Pour une quatrième année consécutive, La Terre des Anciens procède à la récolte du chanvre industriel sur ses terres de Cap-Chat, dans la Baie des Capucins, en Gaspésie. Présidée par la femme d’affaires Denise Verreault, l’entreprise veut inciter les producteurs agricoles du Québec à expérimenter cette culture encore considérée comme un tabou. C’est dans ce cadre que la démonstration du 14 septembre a été organisée, permettant à des agriculteurs de la région et d’ailleurs au Québec de visiter les champs pour voir les plants en pleine maturité et de bénéficier de l’expertise de Marc Beaulieu, agronome au Groupe conseil agricole de la Côte-du-Sud et spécialiste de la culture du chanvre, ainsi que celle d’Olivier Lalonde, coordonnateur du Réseau des plantes bio-industrielles du Québec au Centre de recherche sur les grains (CÉROM).

«L’information s’est perdue au fil des temps», soutient Denise Verreault. La production de chanvre industriel a été interdite pendant un demi-siècle et la rareté de l’information a incité Mme Verreault à produire un guide pour les agriculteurs. Bannie en 1955 aux États-Unis et dans pratiquement le reste de la planète ensuite, la culture du chanvre industriel a été autorisée seulement en 1997 au Canada.

Un défi prometteur

Contrairement à l’espèce Cannabinus indica L. (connue sous le nom de marijuana) qui possède des effets psychotropes et qui est toujours illégale, le chanvre industriel (Cannabis sativa) peut être cultivé pour une foule d’utilisations. La culture de la graine sert à l’alimentation, et est notamment commercialisée par la Coop du Cap à Cap-au-Renard. La fibre permet de produire des matériaux variés et durables, allant des textiles au plastique, en passant par les panneaux d’isolation de maison, dont le marché est prometteur dans l’Est du Québec. «Il y a énormément de demande pour la graine de chanvre, parce que même aux États-Unis, il n’est pas encore permis d’en faire pousser, explique Mme Verreault. Par contre, ce sont de grands consommateurs, donc il y a plus de demande que d’offre présentement».

«Les défis sont quand même multiples», rappelle Marc Beaulieu. Les gens qui cultivent le chanvre industriel ont habituellement une bonne expérience en agriculture et s’attendent à pouvoir récolter la plante avec une moissonneuse-batteuse conventionnelle. Une partie de la présentation de l’agronome était donc orientée sur les changements à apporter à  la machinerie. Ces changements peuvent êtres mineurs, comme la protection des roulements et l’installation d’une faux Shumaker qui permet de mieux couper les tiges en-dessous des inflorescences.

Une plante qui a faim

S’exprimant sur les besoins particuliers de la plante, Olivier Lalonde insiste sur le fait que le chanvre est une plante qui a faim, et «qui nécessite de l’engrais», explique-t-il en faisant ressortir une des principales difficultés de la production agricole en Gaspésie. La production animalière étant pratiquement inexistante, l’approvisionnement en fumier est un problème et les coûts d’importation des autres régions sont considérables. Selon l’agronome, l’utilisation des résidus de crevettes serait peut-être une solution à ce problème, ceux-ci étant facilement disponibles dans la région. Cette solution a aussi été suggérée par certains agriculteurs lors de nombreux échanges avec les spécialistes pendant la journée.
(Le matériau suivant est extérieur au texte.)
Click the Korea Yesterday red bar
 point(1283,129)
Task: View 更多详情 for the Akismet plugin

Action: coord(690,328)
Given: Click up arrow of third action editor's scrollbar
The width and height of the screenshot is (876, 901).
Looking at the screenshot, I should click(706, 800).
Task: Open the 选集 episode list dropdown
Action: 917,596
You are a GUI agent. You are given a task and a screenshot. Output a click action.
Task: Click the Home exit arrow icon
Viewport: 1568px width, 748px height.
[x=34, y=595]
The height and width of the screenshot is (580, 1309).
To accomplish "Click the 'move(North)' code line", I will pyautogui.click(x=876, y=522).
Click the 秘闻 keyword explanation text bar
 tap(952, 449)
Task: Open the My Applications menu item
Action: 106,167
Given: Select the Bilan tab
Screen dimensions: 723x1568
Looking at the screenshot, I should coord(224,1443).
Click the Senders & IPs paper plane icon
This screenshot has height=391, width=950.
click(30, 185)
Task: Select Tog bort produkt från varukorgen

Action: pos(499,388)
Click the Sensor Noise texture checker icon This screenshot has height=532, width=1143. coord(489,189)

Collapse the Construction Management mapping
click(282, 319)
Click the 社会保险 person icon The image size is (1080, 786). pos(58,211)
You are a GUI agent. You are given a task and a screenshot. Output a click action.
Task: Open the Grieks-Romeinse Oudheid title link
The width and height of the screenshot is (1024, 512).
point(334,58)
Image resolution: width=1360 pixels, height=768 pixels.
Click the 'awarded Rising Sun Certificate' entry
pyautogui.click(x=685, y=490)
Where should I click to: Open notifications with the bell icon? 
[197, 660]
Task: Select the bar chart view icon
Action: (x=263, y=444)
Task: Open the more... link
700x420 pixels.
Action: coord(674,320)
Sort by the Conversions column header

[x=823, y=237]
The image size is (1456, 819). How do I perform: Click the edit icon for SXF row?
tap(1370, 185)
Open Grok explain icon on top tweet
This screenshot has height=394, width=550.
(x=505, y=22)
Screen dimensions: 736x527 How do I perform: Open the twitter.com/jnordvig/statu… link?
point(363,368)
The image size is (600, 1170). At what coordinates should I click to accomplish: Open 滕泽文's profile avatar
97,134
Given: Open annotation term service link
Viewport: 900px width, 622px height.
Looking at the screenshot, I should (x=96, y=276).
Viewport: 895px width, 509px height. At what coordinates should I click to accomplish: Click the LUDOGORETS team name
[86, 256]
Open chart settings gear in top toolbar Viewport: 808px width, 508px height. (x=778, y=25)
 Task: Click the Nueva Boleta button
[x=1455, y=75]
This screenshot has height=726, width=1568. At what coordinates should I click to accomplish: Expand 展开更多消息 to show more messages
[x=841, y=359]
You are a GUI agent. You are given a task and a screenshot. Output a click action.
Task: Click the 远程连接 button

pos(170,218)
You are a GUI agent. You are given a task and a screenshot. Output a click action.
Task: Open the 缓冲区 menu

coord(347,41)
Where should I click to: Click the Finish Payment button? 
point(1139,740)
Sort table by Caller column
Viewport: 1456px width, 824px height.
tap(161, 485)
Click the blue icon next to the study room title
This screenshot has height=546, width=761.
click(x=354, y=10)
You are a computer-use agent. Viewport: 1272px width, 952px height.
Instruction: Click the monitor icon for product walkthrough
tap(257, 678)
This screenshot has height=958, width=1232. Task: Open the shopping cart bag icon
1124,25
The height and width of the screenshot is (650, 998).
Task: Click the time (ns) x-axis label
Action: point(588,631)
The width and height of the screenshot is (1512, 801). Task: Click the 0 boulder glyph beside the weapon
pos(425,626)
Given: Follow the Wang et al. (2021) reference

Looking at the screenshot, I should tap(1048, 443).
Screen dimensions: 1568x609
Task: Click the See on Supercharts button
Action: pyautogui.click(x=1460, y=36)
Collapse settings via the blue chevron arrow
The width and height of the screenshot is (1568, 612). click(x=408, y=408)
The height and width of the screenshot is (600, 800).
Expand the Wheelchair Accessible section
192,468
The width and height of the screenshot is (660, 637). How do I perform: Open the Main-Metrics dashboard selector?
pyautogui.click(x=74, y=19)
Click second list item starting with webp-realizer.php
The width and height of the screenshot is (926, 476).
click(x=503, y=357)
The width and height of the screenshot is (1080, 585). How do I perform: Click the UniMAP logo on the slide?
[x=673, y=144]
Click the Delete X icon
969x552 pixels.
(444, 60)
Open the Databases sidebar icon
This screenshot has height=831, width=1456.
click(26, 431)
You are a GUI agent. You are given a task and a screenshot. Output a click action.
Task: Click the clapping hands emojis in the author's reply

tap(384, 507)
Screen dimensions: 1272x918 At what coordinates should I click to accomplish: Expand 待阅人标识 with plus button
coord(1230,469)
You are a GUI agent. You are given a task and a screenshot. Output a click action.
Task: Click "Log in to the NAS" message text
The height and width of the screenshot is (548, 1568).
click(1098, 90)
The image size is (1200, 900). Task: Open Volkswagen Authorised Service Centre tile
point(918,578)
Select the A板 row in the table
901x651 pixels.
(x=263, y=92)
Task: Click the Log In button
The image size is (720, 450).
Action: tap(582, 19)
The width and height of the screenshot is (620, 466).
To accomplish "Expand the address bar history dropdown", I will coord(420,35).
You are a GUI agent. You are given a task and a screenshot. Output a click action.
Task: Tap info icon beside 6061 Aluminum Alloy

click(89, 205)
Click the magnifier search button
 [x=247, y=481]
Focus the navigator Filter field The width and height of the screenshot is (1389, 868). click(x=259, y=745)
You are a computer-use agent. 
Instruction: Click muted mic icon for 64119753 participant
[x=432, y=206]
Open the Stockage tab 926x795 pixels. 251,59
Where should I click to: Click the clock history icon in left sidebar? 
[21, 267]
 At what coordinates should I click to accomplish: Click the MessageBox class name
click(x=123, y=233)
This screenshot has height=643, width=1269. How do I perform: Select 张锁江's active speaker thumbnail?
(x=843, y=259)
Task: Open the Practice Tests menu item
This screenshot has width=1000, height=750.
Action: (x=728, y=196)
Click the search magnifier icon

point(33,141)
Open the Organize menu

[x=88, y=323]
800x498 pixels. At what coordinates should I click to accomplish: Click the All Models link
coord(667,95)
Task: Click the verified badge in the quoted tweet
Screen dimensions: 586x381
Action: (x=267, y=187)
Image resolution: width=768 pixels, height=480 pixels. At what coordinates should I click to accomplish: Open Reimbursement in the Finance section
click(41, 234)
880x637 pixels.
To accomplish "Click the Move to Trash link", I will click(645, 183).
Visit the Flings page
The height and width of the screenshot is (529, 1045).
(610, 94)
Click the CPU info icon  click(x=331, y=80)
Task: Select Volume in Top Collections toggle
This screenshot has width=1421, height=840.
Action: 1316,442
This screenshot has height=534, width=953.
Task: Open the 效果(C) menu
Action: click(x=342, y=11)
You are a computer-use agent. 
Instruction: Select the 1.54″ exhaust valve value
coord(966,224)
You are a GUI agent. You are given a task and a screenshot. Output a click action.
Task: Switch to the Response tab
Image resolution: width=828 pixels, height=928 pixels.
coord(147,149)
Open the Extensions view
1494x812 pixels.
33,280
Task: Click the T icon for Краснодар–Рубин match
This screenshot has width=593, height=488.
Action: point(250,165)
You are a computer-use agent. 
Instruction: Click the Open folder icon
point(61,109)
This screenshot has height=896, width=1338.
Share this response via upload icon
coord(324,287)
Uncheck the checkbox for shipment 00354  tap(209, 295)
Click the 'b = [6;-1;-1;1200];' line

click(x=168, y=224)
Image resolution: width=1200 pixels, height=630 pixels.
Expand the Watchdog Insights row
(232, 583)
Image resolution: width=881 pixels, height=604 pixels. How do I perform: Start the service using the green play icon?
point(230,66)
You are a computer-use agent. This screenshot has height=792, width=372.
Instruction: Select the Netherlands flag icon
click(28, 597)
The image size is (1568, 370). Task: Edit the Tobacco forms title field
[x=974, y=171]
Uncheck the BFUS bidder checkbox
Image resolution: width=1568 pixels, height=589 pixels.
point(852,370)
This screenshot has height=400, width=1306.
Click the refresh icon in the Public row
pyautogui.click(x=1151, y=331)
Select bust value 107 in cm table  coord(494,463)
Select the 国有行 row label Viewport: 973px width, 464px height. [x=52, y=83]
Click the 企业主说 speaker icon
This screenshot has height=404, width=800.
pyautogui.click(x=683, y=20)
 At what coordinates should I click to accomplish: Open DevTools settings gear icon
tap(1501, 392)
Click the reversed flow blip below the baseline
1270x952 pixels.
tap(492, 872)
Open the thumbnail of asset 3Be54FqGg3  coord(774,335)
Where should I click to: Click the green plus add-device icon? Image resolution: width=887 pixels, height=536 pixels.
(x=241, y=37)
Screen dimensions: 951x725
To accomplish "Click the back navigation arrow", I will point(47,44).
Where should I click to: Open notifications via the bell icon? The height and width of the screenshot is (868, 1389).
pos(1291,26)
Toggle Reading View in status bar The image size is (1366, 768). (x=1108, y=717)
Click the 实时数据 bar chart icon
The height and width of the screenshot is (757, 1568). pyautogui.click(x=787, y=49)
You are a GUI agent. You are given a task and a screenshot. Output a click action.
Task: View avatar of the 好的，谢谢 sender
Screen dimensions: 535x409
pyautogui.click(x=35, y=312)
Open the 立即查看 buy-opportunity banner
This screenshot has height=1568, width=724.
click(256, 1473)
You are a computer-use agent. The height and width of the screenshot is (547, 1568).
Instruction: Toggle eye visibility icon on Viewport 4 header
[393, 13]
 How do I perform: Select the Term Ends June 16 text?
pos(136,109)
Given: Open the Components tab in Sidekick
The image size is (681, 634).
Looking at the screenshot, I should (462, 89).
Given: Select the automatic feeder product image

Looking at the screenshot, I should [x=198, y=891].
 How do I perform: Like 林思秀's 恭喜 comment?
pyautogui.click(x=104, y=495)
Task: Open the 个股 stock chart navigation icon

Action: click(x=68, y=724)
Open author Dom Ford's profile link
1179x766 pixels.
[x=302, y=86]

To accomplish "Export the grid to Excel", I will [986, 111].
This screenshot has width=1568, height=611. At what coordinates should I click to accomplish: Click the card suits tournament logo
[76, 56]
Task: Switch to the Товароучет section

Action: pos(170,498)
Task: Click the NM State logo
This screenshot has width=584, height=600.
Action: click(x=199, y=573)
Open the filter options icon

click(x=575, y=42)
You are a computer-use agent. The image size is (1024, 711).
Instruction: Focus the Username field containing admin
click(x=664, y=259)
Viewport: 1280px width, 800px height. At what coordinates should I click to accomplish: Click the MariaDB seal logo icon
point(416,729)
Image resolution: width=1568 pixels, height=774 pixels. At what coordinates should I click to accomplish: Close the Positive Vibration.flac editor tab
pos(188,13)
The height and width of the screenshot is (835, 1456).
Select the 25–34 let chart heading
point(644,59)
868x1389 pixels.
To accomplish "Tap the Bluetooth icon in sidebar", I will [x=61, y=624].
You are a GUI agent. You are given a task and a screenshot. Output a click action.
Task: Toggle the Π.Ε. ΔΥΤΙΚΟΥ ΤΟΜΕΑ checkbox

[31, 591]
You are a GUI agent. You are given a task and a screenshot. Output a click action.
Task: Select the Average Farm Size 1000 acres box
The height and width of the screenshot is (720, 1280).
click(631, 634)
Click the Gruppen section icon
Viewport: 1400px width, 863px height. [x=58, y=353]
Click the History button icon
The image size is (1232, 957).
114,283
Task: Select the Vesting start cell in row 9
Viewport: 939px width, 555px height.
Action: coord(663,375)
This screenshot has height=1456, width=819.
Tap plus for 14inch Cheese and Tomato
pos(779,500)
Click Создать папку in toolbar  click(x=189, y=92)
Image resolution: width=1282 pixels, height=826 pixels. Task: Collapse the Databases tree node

L’entièreté de la production des 35 hectares de chanvre industriel de La Terre des Anciens est biologique. «Moi, ce que je veux, c’est du biologique, parce que mes valeurs, c’est le respect de la terre, des animaux et des humains», explique Denise Verreault. Malgré l’absence d’engrais, la récolte de l’année dernière a été de huit tonnes de grains sur huit hectares, un record pour cette jeune entreprise. Selon Mme Verreault, la réponse des agriculteurs est bonne: ils commencent à bien comprendre cette culture, certains ont commencé la production et de plus en plus d’appels sont faits à La Terre des Anciens pour demander de l’information.